Freight forwarders and other transport and logistics professionals considering adopting AI to help with customs declarations should ensure they maintain robust processes for human oversight and review. This means continually investing in staff training to ensure a comprehensive understanding of both machine-learning technology and international customs requirements.  

Users need to ensure their machine-learning models are continually or regularly updated to reflect all relevant regulatory changes. In addition, the systems should be programmed to provide clear documentation and audit trails for declarations, so that the reasons for any discrepancies or errors can be understood, explained, and corrected going forward. As with more traditional methods, repeated errors over a period of time can accumulate quickly and manifest in significant losses.  

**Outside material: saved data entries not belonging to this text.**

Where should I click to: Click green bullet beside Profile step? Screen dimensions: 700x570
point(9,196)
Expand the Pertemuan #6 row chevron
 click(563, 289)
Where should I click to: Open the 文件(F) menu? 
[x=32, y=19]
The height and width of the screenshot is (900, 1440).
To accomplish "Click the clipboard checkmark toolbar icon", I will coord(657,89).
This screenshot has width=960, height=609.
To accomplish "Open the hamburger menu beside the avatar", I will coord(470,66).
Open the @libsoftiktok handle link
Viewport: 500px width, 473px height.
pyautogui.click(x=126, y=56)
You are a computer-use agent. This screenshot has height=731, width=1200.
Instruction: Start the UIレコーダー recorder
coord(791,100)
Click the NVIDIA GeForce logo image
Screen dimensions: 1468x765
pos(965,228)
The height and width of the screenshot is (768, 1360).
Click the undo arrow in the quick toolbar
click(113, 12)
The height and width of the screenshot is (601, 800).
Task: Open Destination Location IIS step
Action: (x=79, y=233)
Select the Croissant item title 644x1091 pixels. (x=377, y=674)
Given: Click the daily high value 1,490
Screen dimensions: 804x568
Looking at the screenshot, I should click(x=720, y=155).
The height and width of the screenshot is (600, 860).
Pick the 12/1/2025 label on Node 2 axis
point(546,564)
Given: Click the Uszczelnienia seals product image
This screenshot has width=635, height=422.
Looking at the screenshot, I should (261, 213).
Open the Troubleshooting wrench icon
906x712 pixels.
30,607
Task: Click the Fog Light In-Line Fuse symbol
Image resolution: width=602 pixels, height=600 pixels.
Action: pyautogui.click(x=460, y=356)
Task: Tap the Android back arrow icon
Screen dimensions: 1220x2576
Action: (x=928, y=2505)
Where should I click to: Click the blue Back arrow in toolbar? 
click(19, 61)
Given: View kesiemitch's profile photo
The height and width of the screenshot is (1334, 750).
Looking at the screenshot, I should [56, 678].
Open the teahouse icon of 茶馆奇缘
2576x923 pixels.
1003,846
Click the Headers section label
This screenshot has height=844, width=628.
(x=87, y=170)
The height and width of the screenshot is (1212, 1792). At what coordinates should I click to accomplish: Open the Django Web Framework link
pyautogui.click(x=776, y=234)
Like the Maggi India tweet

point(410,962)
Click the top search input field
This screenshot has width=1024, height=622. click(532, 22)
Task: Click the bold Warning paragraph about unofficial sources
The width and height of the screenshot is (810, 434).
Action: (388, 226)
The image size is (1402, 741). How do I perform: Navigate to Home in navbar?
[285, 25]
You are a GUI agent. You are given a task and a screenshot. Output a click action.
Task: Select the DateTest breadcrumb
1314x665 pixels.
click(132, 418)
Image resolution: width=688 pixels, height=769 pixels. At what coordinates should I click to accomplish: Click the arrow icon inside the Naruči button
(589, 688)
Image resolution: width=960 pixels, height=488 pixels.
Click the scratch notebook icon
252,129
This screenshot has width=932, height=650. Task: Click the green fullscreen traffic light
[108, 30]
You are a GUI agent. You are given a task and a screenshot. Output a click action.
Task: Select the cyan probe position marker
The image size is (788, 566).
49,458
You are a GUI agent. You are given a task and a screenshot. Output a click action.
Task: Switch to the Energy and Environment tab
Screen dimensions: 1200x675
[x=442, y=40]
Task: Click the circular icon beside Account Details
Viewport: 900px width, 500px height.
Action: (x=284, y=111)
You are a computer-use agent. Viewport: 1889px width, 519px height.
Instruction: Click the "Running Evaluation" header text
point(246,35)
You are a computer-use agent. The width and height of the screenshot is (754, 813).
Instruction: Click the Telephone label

Users need to ensure their machine-learning models are continually or regularly updated to reflect all relevant regulatory changes

Finally, users should collaborate with the system technology providers to ensure robust data security and compliance.  

Conclusion  

AI systems, specifically machine-learning models, offer significant benefits for freight forwarders and other transport and logistics professionals in preparing their customs declarations, but they are not a panacea. A balanced approach – leveraging technology while maintaining human expertise and oversight – is essential to maximise the benefits and minimise the risks. Ongoing vigilance, investment in people, and adaptability to regulatory change will be the keys to success.